Saved entries
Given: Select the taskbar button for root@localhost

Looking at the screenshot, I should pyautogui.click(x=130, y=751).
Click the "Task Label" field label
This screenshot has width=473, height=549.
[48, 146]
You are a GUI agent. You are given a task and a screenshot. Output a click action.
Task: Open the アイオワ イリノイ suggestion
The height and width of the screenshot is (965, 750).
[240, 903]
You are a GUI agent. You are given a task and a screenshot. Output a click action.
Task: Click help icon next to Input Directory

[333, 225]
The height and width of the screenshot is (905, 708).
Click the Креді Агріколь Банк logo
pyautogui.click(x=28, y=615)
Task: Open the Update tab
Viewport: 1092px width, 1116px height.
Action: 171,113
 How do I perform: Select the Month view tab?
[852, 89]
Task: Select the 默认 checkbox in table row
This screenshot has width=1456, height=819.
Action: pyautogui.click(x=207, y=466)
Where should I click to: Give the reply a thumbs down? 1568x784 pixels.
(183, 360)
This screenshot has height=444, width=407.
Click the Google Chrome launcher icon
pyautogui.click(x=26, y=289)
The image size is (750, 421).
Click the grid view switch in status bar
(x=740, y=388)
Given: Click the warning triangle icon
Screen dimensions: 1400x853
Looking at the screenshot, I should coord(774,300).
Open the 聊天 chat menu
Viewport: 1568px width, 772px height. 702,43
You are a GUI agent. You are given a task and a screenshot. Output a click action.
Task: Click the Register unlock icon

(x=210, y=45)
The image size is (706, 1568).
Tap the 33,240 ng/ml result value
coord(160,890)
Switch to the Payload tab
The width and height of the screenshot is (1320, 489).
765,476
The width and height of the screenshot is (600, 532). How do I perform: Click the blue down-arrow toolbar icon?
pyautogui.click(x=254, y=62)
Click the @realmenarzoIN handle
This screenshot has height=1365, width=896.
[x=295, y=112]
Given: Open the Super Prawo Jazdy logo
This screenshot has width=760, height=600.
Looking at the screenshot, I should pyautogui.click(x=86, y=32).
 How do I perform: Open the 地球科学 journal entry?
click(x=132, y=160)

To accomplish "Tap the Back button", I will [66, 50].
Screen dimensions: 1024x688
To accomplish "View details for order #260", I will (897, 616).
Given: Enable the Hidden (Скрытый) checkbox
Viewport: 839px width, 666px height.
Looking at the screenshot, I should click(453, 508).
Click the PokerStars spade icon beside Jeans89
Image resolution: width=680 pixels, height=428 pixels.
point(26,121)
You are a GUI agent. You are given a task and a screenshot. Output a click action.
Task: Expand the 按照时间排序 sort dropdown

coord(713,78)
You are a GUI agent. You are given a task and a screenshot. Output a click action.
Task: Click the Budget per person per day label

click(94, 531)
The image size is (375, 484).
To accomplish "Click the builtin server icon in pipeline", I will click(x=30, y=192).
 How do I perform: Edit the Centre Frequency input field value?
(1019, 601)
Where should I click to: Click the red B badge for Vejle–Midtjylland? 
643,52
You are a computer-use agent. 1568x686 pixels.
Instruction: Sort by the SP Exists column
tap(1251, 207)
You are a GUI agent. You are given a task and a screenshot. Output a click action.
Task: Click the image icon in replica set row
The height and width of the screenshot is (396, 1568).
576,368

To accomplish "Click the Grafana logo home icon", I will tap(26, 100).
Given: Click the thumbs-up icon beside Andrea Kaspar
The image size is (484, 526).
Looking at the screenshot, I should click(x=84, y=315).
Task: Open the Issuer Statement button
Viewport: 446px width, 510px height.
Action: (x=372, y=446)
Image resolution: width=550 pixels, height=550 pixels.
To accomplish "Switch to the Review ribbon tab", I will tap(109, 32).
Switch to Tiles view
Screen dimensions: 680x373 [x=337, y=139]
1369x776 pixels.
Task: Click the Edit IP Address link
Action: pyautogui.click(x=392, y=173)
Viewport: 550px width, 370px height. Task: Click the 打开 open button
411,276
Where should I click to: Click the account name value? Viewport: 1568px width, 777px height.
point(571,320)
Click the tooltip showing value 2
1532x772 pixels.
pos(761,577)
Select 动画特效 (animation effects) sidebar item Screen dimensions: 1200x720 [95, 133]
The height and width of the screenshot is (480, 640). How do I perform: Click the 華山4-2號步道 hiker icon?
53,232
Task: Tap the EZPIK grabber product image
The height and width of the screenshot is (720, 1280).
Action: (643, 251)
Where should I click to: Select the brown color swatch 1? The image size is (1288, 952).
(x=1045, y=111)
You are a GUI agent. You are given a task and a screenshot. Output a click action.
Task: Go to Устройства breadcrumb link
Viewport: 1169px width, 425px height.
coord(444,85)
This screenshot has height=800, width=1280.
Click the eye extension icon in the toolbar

## Work to be completed
For every line above that has "checkbox" in it, copy the line.

## Exercise solution
Task: Select the 默认 checkbox in table row
Given: Enable the Hidden (Скрытый) checkbox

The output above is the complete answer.